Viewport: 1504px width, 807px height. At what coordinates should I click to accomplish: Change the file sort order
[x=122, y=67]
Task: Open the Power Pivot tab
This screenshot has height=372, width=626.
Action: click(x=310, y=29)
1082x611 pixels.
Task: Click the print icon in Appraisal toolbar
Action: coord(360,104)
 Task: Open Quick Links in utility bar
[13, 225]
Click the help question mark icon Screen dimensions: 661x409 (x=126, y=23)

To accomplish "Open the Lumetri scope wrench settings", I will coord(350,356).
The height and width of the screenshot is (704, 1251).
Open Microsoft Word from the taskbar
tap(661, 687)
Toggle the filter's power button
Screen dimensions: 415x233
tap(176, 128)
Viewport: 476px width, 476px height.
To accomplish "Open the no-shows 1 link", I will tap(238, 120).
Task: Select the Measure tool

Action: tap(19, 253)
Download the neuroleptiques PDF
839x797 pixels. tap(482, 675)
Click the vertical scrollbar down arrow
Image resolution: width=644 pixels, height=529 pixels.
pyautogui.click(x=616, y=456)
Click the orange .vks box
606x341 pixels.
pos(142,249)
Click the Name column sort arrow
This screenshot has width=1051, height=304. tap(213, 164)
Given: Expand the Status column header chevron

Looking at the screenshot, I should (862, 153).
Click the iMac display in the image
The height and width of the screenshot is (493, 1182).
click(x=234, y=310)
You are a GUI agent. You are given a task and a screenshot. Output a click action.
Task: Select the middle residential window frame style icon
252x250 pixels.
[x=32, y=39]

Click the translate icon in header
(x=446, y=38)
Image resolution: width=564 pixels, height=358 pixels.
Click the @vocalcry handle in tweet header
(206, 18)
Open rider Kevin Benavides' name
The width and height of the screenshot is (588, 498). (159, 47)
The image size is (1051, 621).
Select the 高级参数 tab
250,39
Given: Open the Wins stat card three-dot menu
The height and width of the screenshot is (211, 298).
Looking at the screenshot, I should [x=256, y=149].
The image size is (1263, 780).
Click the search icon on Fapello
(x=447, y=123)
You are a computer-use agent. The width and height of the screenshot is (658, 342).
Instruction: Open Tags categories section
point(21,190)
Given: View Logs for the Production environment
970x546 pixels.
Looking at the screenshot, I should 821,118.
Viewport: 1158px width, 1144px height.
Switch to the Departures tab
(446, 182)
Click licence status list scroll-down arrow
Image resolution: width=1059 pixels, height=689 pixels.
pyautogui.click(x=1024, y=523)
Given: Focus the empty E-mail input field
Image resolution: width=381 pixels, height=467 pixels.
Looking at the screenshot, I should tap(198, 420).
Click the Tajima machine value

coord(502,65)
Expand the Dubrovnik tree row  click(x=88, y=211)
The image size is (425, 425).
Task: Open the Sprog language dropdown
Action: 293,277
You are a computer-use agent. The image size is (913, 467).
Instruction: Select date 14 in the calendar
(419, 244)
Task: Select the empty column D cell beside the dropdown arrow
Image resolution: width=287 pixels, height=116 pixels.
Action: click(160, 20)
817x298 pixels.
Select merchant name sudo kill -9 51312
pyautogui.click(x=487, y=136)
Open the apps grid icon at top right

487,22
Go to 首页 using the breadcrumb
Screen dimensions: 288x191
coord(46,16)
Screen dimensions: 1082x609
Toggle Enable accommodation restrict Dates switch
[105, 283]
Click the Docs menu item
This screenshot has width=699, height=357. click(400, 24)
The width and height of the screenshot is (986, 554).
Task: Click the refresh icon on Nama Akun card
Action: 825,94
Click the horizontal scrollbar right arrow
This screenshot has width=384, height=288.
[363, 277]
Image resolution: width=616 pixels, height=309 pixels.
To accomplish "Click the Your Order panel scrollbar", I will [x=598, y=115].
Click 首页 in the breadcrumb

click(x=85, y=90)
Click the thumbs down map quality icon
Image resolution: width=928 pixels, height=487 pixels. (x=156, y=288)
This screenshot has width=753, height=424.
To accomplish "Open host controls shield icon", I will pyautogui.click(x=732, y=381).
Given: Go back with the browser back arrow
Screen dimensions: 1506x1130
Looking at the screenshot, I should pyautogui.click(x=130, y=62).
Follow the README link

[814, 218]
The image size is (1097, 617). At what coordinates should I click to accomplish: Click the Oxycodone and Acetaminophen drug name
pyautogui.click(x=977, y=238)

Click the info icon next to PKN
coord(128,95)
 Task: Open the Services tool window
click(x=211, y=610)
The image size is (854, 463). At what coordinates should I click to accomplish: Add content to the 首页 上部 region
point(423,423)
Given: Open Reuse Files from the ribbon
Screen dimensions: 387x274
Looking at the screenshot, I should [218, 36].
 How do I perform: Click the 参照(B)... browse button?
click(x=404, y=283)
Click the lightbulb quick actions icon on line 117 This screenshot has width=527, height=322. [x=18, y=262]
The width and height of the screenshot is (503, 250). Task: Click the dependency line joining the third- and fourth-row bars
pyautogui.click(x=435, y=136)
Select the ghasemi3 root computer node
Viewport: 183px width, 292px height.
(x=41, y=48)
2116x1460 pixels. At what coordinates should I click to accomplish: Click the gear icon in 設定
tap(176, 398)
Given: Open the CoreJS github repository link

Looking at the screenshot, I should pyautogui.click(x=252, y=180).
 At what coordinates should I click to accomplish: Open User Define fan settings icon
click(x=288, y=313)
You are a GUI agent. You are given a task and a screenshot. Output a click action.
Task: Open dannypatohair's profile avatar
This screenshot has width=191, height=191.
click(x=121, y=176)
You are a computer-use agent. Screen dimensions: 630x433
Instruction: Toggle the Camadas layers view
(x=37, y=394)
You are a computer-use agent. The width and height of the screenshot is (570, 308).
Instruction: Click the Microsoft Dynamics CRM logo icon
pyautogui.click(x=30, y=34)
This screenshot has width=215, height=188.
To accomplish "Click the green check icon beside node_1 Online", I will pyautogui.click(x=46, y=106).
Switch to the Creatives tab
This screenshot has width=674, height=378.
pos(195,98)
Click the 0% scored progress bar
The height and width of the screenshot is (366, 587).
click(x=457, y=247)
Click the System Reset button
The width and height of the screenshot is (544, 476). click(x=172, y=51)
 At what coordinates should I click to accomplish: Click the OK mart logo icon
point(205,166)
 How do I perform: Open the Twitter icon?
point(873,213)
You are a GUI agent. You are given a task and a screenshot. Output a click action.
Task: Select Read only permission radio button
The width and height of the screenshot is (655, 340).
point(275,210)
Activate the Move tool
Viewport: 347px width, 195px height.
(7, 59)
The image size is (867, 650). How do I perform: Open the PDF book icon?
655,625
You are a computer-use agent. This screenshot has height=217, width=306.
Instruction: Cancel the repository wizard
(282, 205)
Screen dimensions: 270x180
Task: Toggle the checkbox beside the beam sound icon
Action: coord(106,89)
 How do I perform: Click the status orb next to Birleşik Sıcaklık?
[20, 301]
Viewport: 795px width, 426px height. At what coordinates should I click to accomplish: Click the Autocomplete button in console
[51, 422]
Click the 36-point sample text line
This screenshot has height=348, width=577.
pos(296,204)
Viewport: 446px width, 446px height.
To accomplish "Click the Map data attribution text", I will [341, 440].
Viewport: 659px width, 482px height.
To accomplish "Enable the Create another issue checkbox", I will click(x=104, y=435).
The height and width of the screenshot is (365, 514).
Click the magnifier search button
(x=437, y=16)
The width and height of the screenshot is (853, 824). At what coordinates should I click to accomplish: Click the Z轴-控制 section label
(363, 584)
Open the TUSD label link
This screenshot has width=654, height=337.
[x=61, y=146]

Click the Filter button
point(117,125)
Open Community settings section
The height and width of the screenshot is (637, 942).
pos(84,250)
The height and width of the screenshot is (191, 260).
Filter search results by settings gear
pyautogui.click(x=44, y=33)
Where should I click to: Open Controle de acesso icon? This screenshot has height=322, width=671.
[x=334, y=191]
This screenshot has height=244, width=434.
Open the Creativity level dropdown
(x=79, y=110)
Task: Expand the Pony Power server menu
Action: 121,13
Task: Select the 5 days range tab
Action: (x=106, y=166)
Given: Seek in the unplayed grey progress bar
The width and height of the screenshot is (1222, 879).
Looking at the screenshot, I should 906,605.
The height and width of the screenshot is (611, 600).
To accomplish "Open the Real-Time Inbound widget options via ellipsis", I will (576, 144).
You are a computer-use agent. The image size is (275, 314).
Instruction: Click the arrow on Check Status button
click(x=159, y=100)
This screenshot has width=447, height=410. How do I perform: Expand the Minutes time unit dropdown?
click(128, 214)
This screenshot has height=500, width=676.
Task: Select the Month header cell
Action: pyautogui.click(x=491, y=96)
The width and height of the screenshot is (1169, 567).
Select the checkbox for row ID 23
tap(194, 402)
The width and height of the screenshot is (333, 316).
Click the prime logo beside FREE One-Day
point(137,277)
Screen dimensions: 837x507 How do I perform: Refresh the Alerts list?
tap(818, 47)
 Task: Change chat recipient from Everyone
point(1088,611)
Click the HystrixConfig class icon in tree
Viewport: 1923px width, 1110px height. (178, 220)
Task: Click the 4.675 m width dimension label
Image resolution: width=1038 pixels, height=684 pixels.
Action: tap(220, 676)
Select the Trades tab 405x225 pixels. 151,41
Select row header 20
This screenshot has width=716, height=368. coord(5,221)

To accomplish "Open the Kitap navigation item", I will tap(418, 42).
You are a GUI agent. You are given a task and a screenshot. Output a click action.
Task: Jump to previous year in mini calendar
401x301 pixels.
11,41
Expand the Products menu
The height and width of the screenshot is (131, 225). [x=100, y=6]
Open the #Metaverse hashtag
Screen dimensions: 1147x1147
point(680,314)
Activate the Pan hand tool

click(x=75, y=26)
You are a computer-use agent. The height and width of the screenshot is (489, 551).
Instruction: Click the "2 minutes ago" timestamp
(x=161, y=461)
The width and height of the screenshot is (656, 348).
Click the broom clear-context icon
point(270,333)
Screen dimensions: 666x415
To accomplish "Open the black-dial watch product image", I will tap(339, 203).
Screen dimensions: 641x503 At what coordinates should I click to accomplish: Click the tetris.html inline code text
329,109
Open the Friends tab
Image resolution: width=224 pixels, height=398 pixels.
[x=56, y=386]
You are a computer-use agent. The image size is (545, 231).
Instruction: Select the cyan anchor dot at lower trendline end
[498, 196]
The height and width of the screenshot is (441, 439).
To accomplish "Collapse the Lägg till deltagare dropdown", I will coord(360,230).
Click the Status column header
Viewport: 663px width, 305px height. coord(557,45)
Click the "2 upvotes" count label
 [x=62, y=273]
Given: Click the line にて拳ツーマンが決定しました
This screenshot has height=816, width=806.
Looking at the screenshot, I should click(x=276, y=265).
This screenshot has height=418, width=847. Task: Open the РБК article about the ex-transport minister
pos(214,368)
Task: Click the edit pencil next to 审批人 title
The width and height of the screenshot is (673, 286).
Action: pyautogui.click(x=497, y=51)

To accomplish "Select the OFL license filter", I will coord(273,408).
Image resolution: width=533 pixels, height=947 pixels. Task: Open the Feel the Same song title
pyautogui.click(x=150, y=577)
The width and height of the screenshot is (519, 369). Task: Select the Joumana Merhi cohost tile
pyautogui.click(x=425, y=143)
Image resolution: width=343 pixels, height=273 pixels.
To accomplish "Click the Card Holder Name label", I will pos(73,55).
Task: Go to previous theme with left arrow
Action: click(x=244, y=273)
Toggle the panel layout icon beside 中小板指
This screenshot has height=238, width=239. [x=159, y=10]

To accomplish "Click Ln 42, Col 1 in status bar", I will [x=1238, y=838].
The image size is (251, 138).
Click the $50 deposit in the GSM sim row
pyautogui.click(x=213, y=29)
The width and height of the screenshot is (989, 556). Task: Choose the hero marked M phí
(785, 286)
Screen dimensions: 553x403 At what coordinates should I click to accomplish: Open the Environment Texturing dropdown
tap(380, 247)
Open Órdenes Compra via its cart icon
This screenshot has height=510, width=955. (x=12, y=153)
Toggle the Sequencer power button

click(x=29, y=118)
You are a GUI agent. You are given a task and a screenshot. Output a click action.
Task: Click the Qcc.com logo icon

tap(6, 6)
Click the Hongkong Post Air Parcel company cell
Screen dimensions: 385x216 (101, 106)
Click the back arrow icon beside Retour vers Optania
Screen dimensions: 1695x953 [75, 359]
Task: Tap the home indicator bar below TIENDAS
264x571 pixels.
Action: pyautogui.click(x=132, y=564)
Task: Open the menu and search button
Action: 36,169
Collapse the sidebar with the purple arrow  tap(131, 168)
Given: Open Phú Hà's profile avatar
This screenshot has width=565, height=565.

■ **WHAT TO DO**: Could you give the data again, starting at the line containing "Click the back" and continuing through the end, with "purple" switched to "green" and everything else unchanged?

■ **OUTPUT FOR THIS EXERCISE**:
Click the back arrow icon beside Retour vers Optania
Screen dimensions: 1695x953 [75, 359]
Task: Tap the home indicator bar below TIENDAS
264x571 pixels.
Action: pyautogui.click(x=132, y=564)
Task: Open the menu and search button
Action: 36,169
Collapse the sidebar with the green arrow  tap(131, 168)
Given: Open Phú Hà's profile avatar
This screenshot has width=565, height=565.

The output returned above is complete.